Brief:
Would you retype exactly the lines below, from the one containing "Task: Select the Get-AppxPackage cmdlet text" through the end of the entries, both ends included, but not the pictures?

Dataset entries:

========

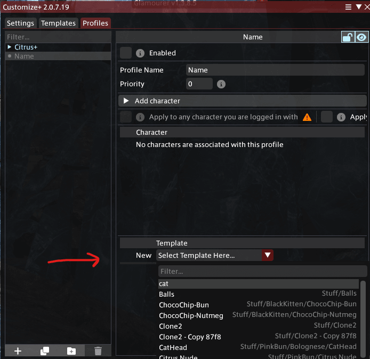Click the plus icon to add a profile
Screen dimensions: 370x359
click(x=18, y=351)
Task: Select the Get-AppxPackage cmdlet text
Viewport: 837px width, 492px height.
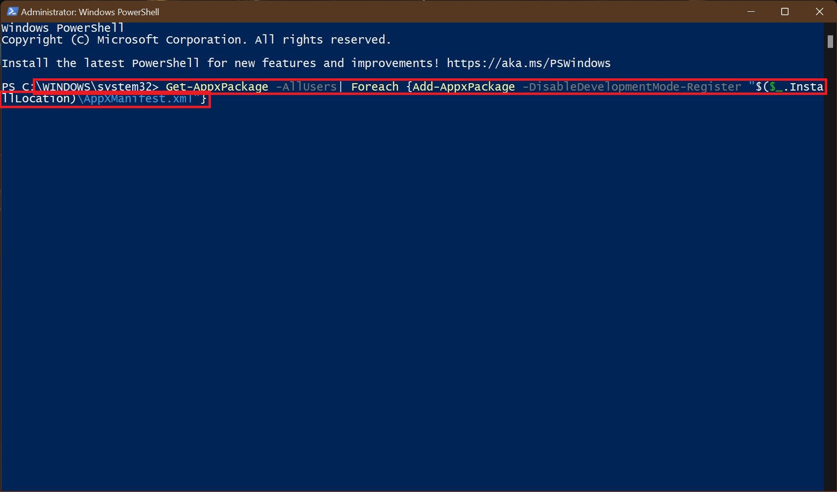Action: click(x=216, y=86)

========

Written response:
Task: Select the Get-AppxPackage cmdlet text
Viewport: 837px width, 492px height.
Action: click(x=216, y=86)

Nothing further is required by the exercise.